The original task of this competition is to predict the value of transactions for each potential customer. But the data provided is not a regular structure data has no column names. In the first month of this competition, kagglers were trying GBTs but no one got RMSLE less than 1.0. Then Giba who's rank 1st in kaggle global found that the data is a time series in both 2 dimensions, and this turns the competition into a leak hunt for the repeatable series hidden in the data.

Hunt for leaky Series

The straight way to find more leak was to extend Giba's series by brute force compute. Jiazhen Xi did a good job in this method. But it was obvious that one can not get good rank with only one series. So we tried many thing else.

T-SNE and Directions

I learnt to use tsne to find the series hidden from the forum but the results have no directions which means they are sets no series.

I developed a algorithm to get the directions using the observation found in the data that the series should be visually like a inverted triangle shape in which the later columns and rows are shift from the previous ones.

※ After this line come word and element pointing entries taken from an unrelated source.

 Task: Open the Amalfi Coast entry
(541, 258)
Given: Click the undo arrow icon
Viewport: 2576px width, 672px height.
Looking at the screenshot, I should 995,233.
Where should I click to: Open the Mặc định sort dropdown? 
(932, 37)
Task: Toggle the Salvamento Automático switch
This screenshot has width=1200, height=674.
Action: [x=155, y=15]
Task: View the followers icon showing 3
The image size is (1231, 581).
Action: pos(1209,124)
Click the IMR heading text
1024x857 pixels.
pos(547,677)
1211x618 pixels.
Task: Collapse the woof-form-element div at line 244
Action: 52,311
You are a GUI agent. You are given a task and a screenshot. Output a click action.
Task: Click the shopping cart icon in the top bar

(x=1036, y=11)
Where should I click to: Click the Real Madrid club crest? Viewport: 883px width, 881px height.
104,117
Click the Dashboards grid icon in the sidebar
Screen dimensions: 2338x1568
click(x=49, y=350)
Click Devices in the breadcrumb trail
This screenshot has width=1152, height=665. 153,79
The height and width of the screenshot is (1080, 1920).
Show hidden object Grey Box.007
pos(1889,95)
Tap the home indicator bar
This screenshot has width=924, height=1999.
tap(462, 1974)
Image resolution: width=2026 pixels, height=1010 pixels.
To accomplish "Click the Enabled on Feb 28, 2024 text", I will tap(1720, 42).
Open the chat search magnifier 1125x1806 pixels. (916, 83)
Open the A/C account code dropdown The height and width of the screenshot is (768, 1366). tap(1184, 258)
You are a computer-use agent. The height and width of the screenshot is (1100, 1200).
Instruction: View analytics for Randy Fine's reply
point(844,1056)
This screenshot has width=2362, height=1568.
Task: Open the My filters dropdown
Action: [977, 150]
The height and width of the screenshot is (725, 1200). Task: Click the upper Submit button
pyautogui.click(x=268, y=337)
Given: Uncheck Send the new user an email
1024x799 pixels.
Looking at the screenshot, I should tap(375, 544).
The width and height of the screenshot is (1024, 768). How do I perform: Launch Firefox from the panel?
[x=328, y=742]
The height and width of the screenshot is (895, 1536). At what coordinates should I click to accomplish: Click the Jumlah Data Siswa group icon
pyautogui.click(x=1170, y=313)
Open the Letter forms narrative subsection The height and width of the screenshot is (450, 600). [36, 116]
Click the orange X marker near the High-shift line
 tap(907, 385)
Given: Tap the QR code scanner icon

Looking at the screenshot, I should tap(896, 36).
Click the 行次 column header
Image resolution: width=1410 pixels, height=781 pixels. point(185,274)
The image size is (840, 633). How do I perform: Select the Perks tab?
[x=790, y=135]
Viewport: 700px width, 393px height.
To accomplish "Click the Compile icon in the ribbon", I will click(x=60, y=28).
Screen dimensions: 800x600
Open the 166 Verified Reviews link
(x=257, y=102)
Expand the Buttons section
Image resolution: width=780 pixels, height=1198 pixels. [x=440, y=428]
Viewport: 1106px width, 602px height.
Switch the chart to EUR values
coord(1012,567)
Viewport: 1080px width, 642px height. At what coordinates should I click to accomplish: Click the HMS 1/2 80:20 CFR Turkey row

I found 16 valid series with right directions in this method. And it was a better result from the forum because those series do not have enough length to give in prediction.

Gready Search

The next question is to find the right combination from the 16 series to train a GBT. I used gready search that from the begining select only one series and train the model, then select the best series into the set, and repeat this procedure until there is no more series to be add which can decrease the RMSLE. Finnaly, I add a second pass which try to remove one series from the selections to get smaller RMSLE.

I didn't do ensemble nor stack because I've got only 10 days for this competition.

Results

It was lucky that I've learnt and tried many new things in this competition. But the kaggle platform made some mistake which take late submission into the private leaderboard. This caused a lot complaint but my rank didn't drop too much from that.